Mediante diversos experimentos e registros anteriores na literatura médica, DAVIDOFF (2001, p. 216) traz as seguintes observações:

Uma extensa série de cuidadosos estudos de laboratório conduzidos por James Jenkins (1981) e seus colaboradores sugere que nossas memórias visuais são muito semelhantes à nossa memória de fatos. Formamos alguma idéia de um evento total e depois a completamos com fragmentos que recordamos e com conhecimentos gerais. O produto final é coerente e lógico, mas não necessariamente acurado.

Por meio de estudos pautados na recuperação das memórias, especialmente dirigidos pelo psicólogo inglês Frederick Bartlett, por meio dos quais era solicitado aos participantes que analisassem ilustrações, histórias, entre outras itens, e posteriormente, às vezes anos após, reproduzissem o quanto apreendido (DAVIDOFF, 2001, p. 216 e 2017 apud BARTLETT, 1950), constatou-se que:

Em geral, as pessoas retêm elementos comumente encontrados, que podem ser chamados de marcos. Elas acrescentam detalhes a esses marcos e os atualizam, resumem e simplificam. Além disso, elas juntam os fios da meada de forma lógica. Em resumo, elas reconstroem o material com base em seu conhecimento e expectativas.

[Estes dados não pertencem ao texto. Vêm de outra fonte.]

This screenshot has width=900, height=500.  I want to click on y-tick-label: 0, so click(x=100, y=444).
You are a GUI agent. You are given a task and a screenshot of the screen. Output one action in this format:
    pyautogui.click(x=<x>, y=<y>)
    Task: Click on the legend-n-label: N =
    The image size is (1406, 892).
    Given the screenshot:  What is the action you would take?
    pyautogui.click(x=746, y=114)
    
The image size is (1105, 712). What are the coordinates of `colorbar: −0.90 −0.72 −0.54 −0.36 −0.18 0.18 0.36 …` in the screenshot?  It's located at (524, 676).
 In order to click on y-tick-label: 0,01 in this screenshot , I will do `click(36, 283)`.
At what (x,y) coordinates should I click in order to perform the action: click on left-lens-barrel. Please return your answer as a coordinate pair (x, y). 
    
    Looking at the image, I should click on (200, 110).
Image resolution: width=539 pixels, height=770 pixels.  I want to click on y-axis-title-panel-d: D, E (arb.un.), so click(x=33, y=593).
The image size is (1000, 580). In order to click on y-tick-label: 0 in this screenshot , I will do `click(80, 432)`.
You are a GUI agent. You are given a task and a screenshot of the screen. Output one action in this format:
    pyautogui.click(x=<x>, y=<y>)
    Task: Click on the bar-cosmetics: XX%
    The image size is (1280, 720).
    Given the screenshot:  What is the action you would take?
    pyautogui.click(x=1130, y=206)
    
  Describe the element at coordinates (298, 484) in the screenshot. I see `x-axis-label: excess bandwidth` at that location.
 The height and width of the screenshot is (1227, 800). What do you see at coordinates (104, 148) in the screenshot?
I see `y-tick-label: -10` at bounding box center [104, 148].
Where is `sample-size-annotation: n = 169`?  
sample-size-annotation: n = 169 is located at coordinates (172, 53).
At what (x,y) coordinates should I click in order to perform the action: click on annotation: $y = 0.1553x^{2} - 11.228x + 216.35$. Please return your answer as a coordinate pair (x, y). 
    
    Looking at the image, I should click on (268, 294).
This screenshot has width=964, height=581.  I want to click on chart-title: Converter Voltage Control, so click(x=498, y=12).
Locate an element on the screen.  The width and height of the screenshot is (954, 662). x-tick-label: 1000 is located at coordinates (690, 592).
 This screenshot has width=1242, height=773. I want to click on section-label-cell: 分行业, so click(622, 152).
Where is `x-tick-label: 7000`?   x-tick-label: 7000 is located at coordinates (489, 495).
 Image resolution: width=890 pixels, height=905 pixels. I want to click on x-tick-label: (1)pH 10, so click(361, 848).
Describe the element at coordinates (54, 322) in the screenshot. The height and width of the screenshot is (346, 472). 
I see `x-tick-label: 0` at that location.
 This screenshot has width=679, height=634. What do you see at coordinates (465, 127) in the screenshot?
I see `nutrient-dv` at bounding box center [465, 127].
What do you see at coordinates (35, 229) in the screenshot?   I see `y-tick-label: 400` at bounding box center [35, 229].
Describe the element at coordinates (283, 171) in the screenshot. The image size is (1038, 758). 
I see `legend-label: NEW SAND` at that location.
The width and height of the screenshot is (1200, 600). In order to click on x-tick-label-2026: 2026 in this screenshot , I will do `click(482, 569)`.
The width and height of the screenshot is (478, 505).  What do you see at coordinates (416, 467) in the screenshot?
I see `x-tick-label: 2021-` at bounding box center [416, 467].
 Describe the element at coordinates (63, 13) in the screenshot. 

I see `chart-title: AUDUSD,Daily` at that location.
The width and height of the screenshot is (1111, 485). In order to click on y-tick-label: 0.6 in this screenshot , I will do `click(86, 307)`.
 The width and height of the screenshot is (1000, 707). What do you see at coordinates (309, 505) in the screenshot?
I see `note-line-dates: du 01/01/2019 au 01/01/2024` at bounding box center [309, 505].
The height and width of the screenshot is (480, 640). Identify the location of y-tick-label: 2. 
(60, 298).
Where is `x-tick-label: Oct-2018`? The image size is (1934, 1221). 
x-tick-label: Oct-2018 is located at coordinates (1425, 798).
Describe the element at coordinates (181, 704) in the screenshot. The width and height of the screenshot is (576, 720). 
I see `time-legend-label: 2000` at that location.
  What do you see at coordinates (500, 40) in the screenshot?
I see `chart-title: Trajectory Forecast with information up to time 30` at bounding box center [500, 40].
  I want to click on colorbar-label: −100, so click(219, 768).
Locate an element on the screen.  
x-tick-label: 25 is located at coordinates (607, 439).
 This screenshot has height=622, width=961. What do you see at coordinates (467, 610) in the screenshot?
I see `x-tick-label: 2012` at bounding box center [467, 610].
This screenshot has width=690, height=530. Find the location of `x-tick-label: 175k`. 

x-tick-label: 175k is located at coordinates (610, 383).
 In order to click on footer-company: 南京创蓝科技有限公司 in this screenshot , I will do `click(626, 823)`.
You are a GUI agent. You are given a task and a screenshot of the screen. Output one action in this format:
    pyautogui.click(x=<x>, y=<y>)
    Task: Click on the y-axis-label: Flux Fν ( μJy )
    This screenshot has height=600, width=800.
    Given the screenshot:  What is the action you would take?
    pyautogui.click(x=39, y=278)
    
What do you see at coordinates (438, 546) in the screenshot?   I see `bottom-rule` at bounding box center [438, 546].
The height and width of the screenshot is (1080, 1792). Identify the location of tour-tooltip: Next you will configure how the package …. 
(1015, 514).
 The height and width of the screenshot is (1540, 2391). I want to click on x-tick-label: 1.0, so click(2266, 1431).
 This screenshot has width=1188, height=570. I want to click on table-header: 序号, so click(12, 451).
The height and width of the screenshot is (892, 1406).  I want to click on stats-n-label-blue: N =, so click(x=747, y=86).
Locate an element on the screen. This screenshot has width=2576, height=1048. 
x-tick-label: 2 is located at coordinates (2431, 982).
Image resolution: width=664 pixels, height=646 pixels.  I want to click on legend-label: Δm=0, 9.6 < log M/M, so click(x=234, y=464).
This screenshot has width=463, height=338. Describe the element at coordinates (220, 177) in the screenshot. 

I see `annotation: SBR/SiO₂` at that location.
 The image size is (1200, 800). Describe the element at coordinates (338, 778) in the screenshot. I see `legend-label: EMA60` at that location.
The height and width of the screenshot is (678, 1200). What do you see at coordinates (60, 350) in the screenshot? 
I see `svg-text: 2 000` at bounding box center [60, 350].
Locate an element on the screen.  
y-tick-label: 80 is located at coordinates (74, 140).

O mais curioso é que os seres humanos quase não têm consciência de estar fazendo tudo isso.

A prova testemunhal se funda na recuperação de memórias, na tentativa de reconstrução dos fatos pretéritos, o que é feito sob o viés do observador, o qual imprime, ainda que involuntariamente, suas expectativas, bem como expõe as informações com base no conhecimento obtido ao longo da vida, não sendo absurdo considerar que no depoimento prestado estejam embutidos os próprios juízos de valor desse indivíduo.

As memórias podem ainda ser classificadas, conforme o seu conteúdo, em declarativas e procedurais. As memórias declarativas seriam aquelas que “[...] registram fatos, eventos ou conhecimentos [...]” (IZQUIERDO, 2014, n.p). Dentre as memórias declarativas, “[...] as referentes a eventos aos quais assistimos ou dos quais participamos denominam-se episódicas ou autobiográficas; as de conhecimentos gerais, semânticas.” (IZQUIERDO, 2014, n.p). Segundo DAVIDOFF (2001, p. 224), “Marigold Linton descobriu que, com a repetição, memórias episódicas são transformadas em semânticas.”.